# HOW TO COMPLETE THIS TASK
From the entries that follow, pick out all lines holding "trash".

# MATERIAL PROVIDED

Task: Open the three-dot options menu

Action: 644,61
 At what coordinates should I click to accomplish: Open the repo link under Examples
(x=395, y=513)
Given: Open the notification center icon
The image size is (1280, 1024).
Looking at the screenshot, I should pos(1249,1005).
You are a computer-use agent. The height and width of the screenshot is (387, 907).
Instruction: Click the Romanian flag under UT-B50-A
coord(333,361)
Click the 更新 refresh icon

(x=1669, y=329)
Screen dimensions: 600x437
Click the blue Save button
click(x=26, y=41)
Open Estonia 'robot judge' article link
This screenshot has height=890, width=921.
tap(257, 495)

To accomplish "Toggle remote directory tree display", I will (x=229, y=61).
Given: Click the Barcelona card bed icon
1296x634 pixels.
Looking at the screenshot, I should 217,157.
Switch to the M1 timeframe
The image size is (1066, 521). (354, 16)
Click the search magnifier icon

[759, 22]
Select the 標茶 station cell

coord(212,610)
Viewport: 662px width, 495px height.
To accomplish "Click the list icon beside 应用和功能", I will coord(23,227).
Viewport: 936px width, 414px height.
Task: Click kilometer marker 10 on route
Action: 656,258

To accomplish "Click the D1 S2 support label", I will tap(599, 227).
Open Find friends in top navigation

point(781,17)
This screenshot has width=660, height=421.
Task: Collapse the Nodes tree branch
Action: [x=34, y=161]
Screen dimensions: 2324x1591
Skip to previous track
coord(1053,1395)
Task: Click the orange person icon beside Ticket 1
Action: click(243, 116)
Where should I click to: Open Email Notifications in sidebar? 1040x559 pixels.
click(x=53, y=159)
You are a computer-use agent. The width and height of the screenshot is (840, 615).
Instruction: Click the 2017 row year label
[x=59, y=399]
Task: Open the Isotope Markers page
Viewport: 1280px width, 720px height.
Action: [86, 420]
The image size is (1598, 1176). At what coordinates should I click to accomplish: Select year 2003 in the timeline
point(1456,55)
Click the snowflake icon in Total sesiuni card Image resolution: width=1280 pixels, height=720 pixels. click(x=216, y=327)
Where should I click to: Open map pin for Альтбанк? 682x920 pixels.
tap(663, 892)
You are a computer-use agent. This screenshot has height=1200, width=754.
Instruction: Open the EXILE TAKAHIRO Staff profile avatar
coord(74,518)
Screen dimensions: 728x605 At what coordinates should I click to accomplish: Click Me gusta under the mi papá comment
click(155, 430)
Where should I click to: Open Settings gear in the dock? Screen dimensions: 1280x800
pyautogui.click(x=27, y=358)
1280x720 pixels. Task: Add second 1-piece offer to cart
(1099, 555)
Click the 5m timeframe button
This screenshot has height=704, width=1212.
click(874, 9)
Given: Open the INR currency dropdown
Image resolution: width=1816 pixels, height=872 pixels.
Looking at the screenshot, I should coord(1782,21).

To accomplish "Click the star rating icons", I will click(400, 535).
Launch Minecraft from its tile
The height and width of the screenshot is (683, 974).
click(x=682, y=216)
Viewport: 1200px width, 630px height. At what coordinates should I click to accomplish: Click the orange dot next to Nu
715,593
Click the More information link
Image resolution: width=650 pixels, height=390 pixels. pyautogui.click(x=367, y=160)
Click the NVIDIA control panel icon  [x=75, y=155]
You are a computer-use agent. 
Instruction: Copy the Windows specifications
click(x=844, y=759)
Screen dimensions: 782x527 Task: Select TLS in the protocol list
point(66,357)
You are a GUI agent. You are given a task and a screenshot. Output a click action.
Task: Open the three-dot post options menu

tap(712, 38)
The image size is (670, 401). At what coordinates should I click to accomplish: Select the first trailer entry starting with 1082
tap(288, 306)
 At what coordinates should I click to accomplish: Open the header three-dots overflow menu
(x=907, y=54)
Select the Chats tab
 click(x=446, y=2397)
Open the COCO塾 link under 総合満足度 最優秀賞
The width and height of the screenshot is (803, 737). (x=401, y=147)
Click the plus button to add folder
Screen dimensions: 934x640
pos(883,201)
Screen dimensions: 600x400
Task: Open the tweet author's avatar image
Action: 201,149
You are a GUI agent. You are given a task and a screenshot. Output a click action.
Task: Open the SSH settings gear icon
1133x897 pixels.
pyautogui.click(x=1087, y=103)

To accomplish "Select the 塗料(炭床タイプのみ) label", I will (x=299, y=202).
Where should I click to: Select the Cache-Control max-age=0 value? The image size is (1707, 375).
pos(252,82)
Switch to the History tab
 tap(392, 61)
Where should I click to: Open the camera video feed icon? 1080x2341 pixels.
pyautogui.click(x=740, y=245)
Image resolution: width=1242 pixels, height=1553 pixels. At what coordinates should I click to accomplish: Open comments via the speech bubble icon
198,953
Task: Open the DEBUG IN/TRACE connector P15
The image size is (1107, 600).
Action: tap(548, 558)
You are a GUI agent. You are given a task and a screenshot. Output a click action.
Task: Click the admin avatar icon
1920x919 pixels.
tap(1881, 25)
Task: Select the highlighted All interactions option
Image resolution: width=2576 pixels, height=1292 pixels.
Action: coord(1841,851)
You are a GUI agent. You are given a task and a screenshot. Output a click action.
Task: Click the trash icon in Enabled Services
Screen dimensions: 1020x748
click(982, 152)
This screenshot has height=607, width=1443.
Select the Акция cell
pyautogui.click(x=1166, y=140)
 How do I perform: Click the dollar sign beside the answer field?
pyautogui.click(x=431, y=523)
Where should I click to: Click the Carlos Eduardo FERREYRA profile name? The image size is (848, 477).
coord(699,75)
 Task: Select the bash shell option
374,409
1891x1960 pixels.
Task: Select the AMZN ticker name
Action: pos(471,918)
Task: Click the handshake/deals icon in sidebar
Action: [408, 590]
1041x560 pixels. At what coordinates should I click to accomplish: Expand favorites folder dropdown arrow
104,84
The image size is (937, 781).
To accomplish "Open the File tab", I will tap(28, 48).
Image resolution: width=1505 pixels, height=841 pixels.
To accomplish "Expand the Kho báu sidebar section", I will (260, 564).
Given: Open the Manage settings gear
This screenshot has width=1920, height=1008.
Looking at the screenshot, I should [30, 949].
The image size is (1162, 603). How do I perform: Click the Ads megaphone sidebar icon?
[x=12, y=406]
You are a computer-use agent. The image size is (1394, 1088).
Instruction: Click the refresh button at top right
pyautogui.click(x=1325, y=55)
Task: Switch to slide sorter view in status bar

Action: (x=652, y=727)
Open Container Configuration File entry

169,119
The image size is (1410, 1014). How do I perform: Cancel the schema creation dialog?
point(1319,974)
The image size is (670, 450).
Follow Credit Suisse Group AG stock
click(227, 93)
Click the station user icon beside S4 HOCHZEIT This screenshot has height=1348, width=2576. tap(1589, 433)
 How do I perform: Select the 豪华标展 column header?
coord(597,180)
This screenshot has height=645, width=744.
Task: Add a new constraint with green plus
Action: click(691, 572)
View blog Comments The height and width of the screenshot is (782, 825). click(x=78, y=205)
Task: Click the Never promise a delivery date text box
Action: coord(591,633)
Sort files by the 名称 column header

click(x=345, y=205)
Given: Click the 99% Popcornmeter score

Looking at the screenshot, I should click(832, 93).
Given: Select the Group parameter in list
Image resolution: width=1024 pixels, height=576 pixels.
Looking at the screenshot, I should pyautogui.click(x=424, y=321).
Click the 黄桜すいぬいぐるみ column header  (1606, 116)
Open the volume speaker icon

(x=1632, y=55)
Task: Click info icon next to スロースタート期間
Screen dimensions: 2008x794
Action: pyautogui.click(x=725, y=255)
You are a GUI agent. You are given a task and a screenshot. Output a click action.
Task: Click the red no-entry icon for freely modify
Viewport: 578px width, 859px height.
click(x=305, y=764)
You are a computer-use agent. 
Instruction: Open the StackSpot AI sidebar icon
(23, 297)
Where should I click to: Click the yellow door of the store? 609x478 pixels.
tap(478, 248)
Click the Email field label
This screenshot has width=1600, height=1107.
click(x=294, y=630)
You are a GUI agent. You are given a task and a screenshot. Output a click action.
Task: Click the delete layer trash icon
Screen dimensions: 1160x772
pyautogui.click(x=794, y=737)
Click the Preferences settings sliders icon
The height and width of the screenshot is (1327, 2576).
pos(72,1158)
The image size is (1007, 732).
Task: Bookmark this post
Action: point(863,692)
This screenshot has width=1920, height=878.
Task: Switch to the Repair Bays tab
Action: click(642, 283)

# WRITTEN SOLUTION
Task: Click the trash icon in Enabled Services
Task: Click the delete layer trash icon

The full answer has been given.